Phonocolor pour concevoir des supports didactiques

Depuis que j’ai découvert cette nouvelle façon d’aborder le français langue étrangère, les couleurs font partie intégrante de mon enseignement, que les apprenant·e·s soient débutant·e·s ou avancé·e·s. Ayant observé chez mon public plurilingue adulte le peu de difficulté à « reproduire » ou à « produire » les sons consonnes du français, j’axe prioritairement le travail sur les sons voyelles. Les couleurs associées aux sons sont placées dans un triangle, véritable espace vocalique où l’apprenant·e est libre de jouer sa partition en mouvement.

Depuis la rentrée 2020, je travaille avec des enfants de 5H dans une école germanophone bernoise, à raison de trois leçons par semaine pour chacune des classes. Leur première année de français n’est pas simple car se pose encore pour beaucoup la difficulté de l’allemand, oral et écrit. Cette première étape en français est théoriquement une année de sensibilisation couvrant une partie du niveau A1 et où les compétences orales doivent primer, l’objectif global étant d’atteindre une bonne partie du niveau A2 à la fin du cursus primaire. Préjugeant, semble-t-il, de la capacité des enfants germanophones à lire l’allemand, les élèves reçoivent chaque année une méthode constituée de 3 magazines d’environ 90 pages chacun. En outre, cette méthode part du principe que le français peut se lire dès lors qu’on le parle, soulignant ainsi la méconnaissance de la langue cible et des moyens pour arriver aux objectifs fixés de la part des concepteurs·trices. J’ai observé des enfants qui arrivent au terme de l’école primaire en produisant des partitions totalement erronées, aussi bien orales qu’écrites, du genre : « Bochur chö m apäl » pour « Bonjour, je m’appelle ». J’ai donc travaillé à une refonte de la méthode afin de mieux guider les enfants dans leur apprentissage en y incluant naturellement les couleurs. Elles sont omniprésentes en classe où les panneaux TELL sont affichés. Le corpus lexical de la méthode est systématiquement mis en couleur. Pour cela, j’utilise Phonocolor qui me permet de concevoir et mettre en page les supports didactiques indispensables. Grâce à cet outil, les enfants peuvent écouter chez eux les sons qui en classe sont parlés et mis en mouvement à travers le triangle, participant également à une mémoire visuelle du son. J’interpelle les enfants sur l’« écriture » de ces sons grâce au corpus de mots ou de phrases déjà travaillés et aussi grâce au jeu des Harmonies avec lequel les enfants ont plaisir à jouer. Je leur pose des devinettes où ils doivent déchiffrer des mots.

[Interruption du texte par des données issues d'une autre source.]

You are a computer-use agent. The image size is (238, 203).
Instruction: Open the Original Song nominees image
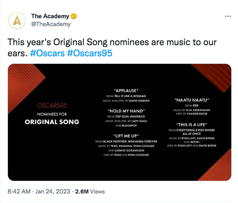pos(120,123)
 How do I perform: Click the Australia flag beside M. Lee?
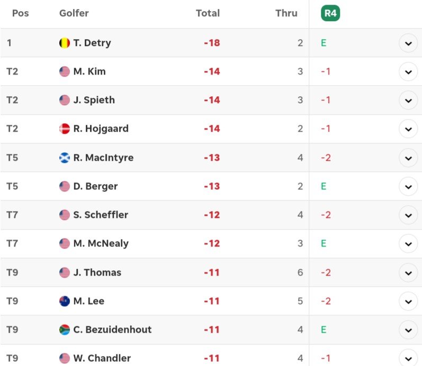click(64, 301)
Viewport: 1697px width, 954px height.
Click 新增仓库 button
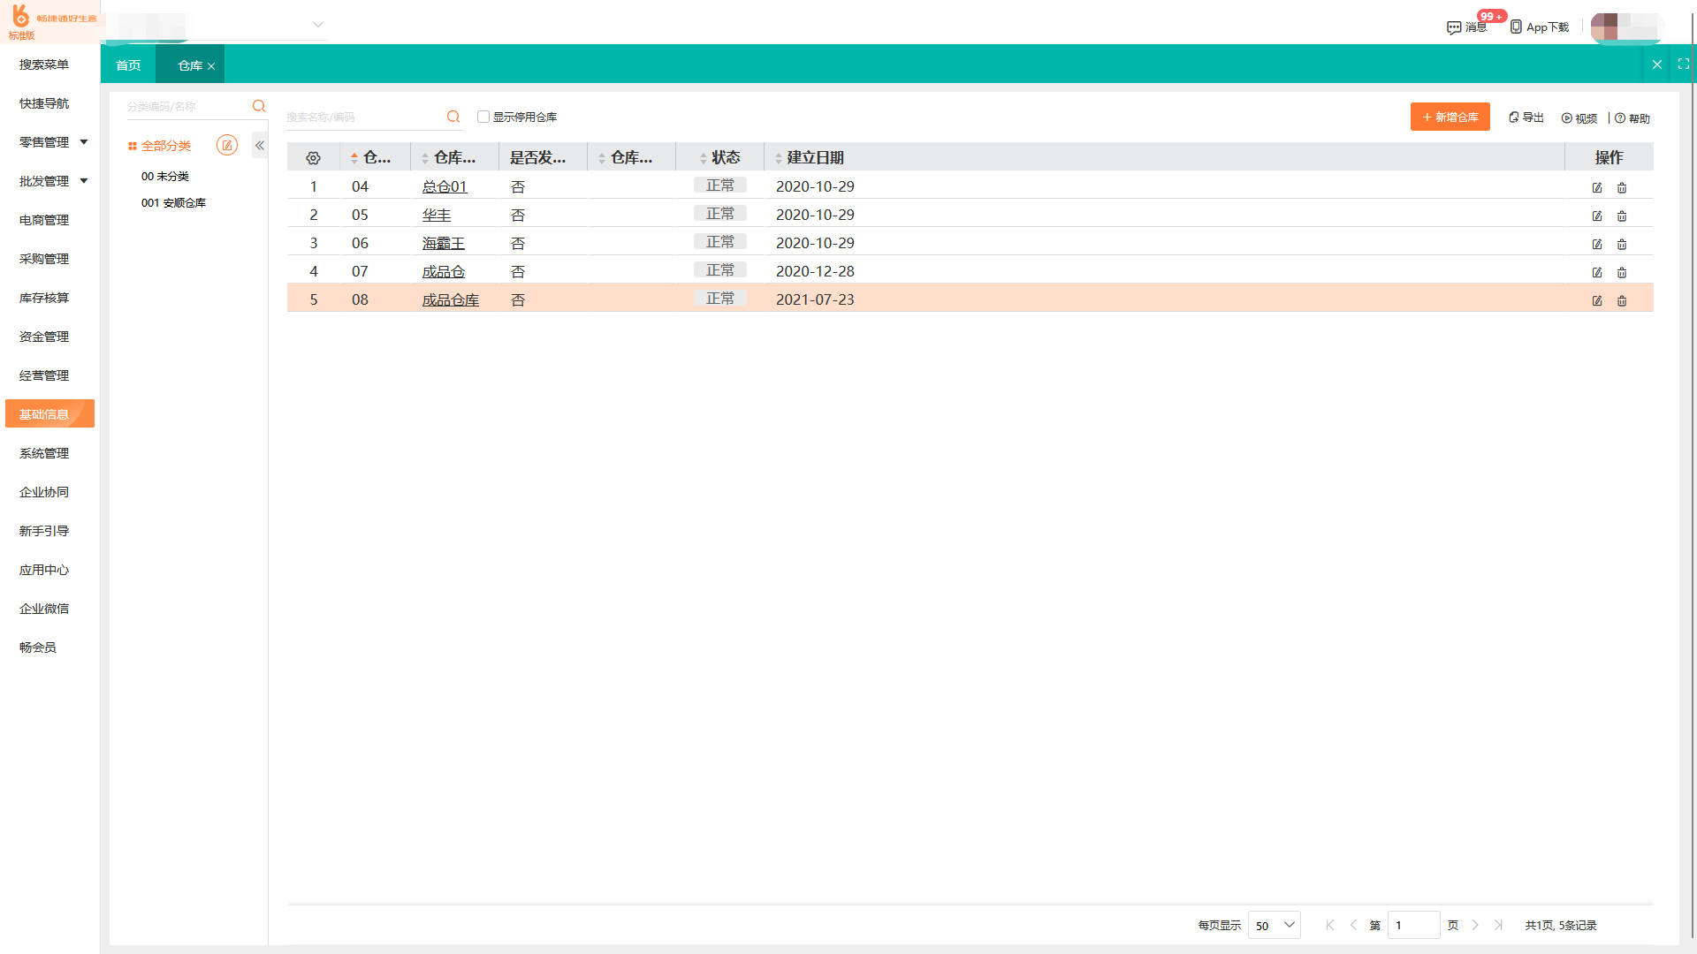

Les sons voyelles sont exclusivement représentés en couleur, sans aucune graphie. J’observe le plaisir qu’ils ont à « reproduire » les sons le plus correctement possible ou à chercher les mots cachés.

Je commence finalement à constater les fruits que ce travail de longue haleine produit : les enfants créent une musique qui correspond de mieux en mieux à la musique du français. Ils se l’approprient et semble y trouver un plaisir certain.